Un effort sans précédent sera demandé l’an prochain aux acteurs du système de santé dans le projet de loi de financement de la Sécurité sociale (PLFSS). Sur le papier, industriels, médecins de ville et hôpital devront réaliser 3,2 milliards d’euros d’économies en 2015 (en 2014 la facture n’était « que » de 2,4 milliards d’euros).
Dans ce contexte contraint, d’abord faute de recettes, les patients ne seront pas directement mis à contribution. La ministre de la Santé a exclu tout « nouveau déremboursement, franchise ou forfait ». Mais l’objectif national des dépenses d’assurance-maladie (ONDAM) ne devra pas dépasser 2,1 % en 2015, un taux historiquement bas, alors que les dépenses progressent mécaniquement deux fois plus vite.
Le gouvernement espère contenir le déficit de la branche maladie sous la barre des 7 milliards d’euros.
Le médicament principal contributeur
Une fois n’est pas coutume, l’industrie du médicament paie le plus lourd tribut (tableau). Baisses de prix massives, promotion des génériques et bon usage des médicaments en ville et à l’hôpital doivent permettre d’épargner environ 1,6 milliard d’euros, soit la moitié des économies attendues. Le gouvernement a également décidé de réformer le mécanisme de régulation (a posteriori) des dépenses remboursées de médicaments (ex taux K) dans le sens d’une maîtrise plus efficace.
Le gouvernement a surtout pris une mesure inédite de régulation des dépenses du traitement de l’hépatite C – le Sovaldi du laboratoire Gilead, par exemple, représente un coût de 56 000 euros par patient pour 3 mois de traitement (lire aussi page 8). « Si le chiffre d’affaires total dévolu au traitement de l’hépatite C était supérieur à un montant défini par la loi (450 millions en 2014 et à 700 millions d’euros en 2015), le mécanisme pourrait faire supporter le dépassement aux seuls laboratoires concernés », argumente Marisol Touraine pour justifier ce contrôle ciblé d’une classe thérapeutique particulière (anti-VHC).
Des contrats « pertinence » dans les établissements
Avec un ONDAM hospitalier limité à 2 % l’an prochain, les économies n’épargnent pas l’hôpital, même si la plupart des mesures sont de facture classique. L’optimisation des achats, de la logistique, et des dépenses des établissements et une « gestion plus pertinente » de la liste en sus doivent procurer plus de 500 millions d’euros d’économies.

Données fournies →
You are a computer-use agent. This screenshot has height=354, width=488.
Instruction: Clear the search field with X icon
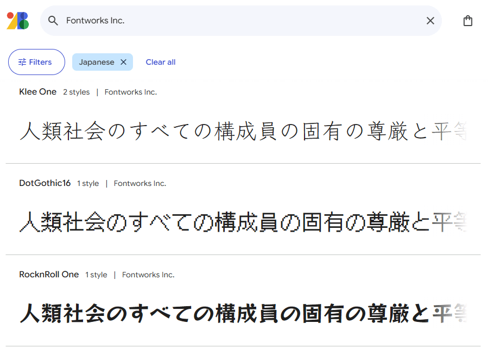[x=430, y=21]
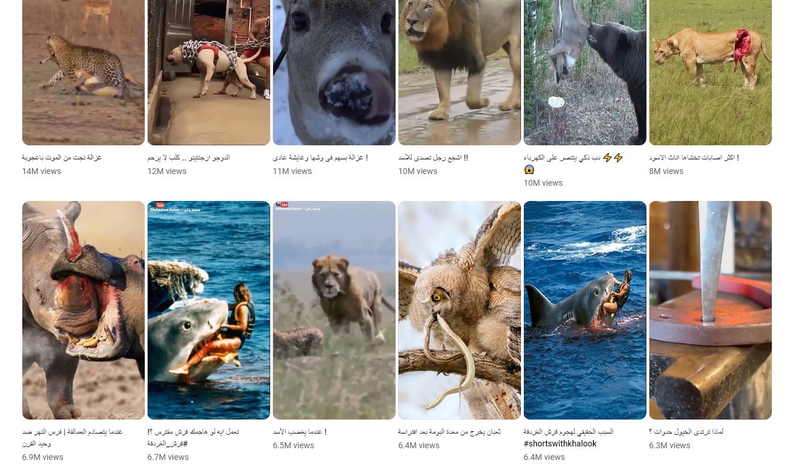Screen dimensions: 807x467
Task: Click the 6.4M views owl snake title
Action: [x=449, y=432]
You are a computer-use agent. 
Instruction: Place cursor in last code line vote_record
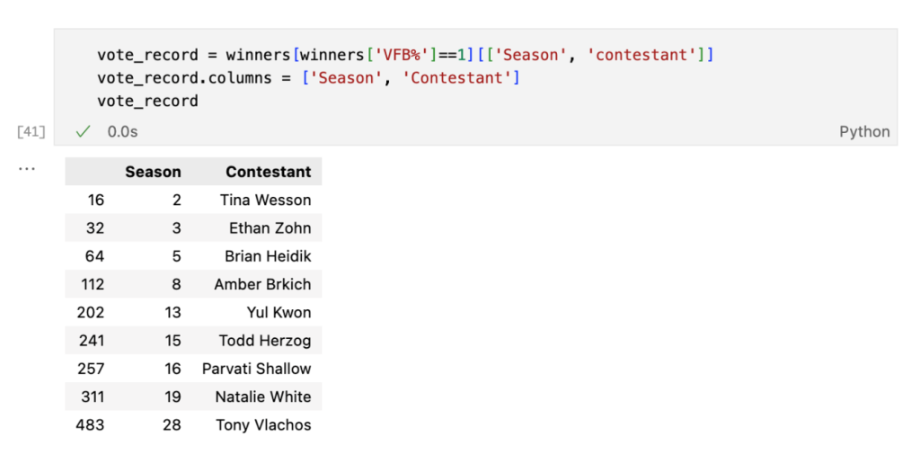pos(147,101)
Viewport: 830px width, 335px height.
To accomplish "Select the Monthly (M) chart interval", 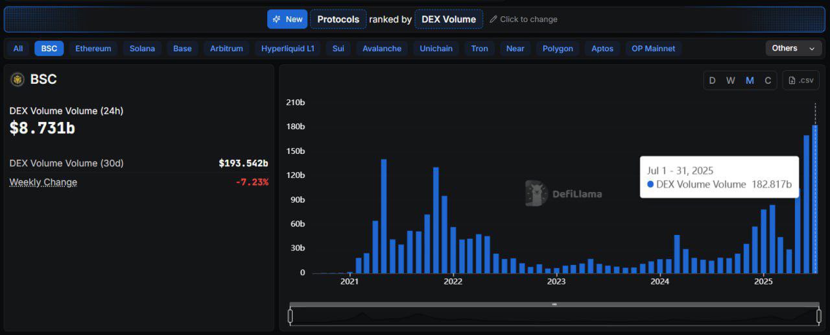I will click(x=750, y=81).
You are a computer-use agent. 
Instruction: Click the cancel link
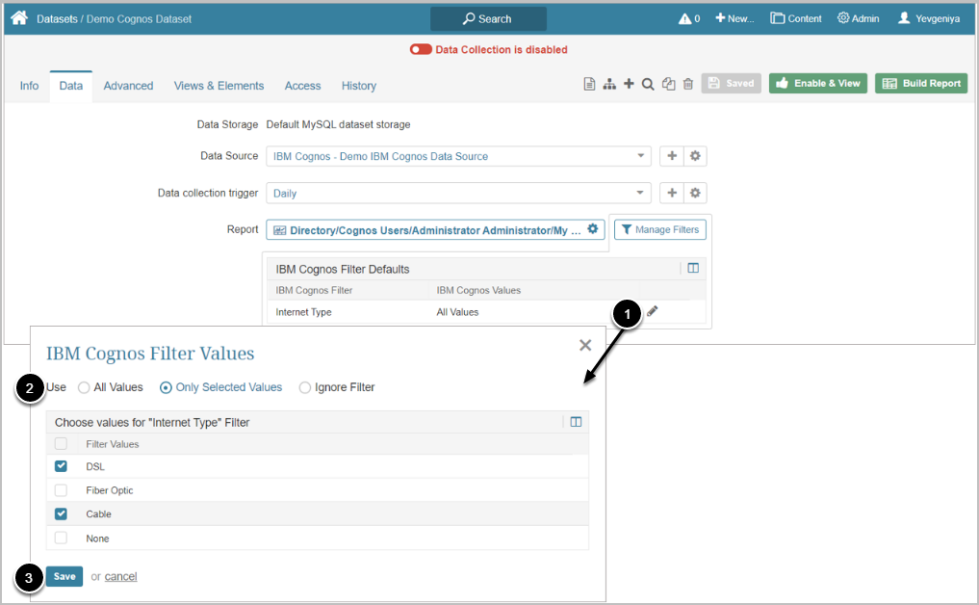[x=121, y=576]
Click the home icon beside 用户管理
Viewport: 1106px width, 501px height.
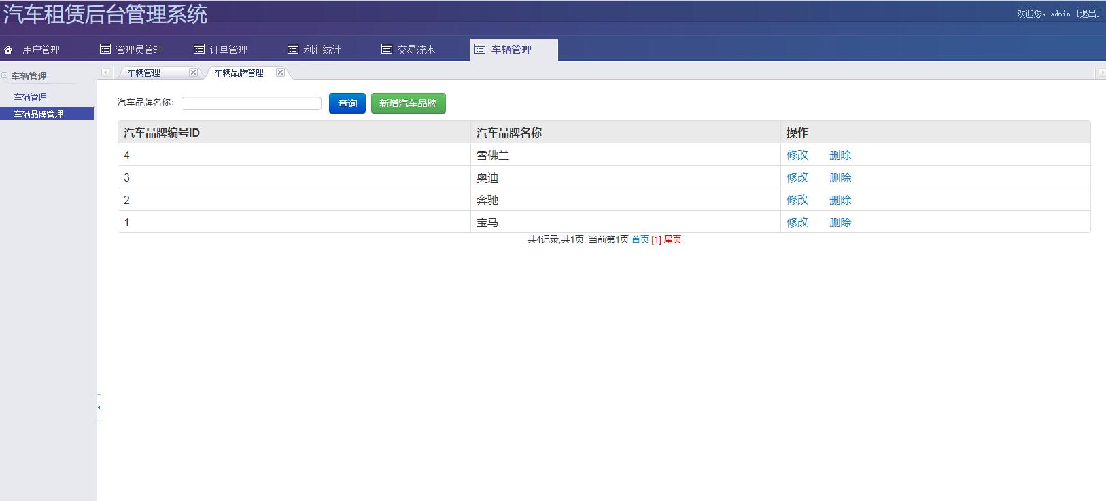pos(8,50)
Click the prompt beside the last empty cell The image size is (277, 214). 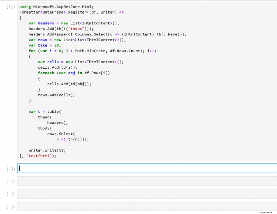[11, 207]
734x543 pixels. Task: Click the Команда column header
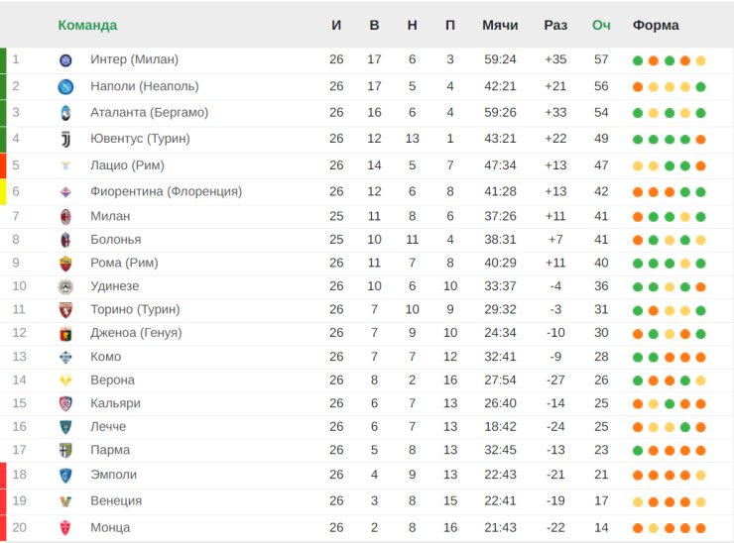pos(87,25)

Consigne →
Rédigez la suite du texte consacré aux économies exigées du système de santé en 2015, en commençant après sa dernière phrase.

Résultat →
Après avoir mis fin à la convergence tarifaire et amorcé la dégressivité des tarifs, le gouvernement poursuit la réforme du financement des établissements avec une mesure plus directive. Les agences régionales de santé pourront conclure des contrats avec les hôpitaux les moins pertinents et leur allouer des objectifs qualitatifs et quantitatifs d’amélioration (sur des indicateurs tels que le taux de recours aux soins hospitaliers, les pratiques opératoires, les prescriptions, actes ou séjours...). Les établissements qui n’auront pas tenu leurs objectifs pourront être soumis à une mise sous observation pendant 6 mois. Sans résultat, certaines de leurs prescriptions pourront être placées sous autorisation préalable de l’assurance-maladie et des pénalités financières leur être appliquées.
Un virage ambulatoire sans moyens ?
L’ONDAM des soins de ville (+2,2 %) n’autorisera guère de largesse financière pour la médecine libérale. Le gouvernement n’a toujours pas précisé le montant de l’enveloppe budgétaire dont disposera l’assurance-maladie pour rémunérer les équipes de soins de proximité.
Et les signaux préoccupants s’accumulent. Non seulement la ministre de la Santé a écarté toute hausse de la consultation (voir ci-dessous) mais elle a confirmé la mise en place au 1er juillet 2015 du tiers payant intégral pour les bénéficiaires de l’ACS, avant la généralisation à tous les patients en 2017.
Enfin, certaines spécialités seront une nouvelle fois soumises à des décotes de tarifs. Un leader syndical n’exclut pas que ce coup de rabot touche d’autres spécialités que les biologistes et les radiologues très régulièrement visés.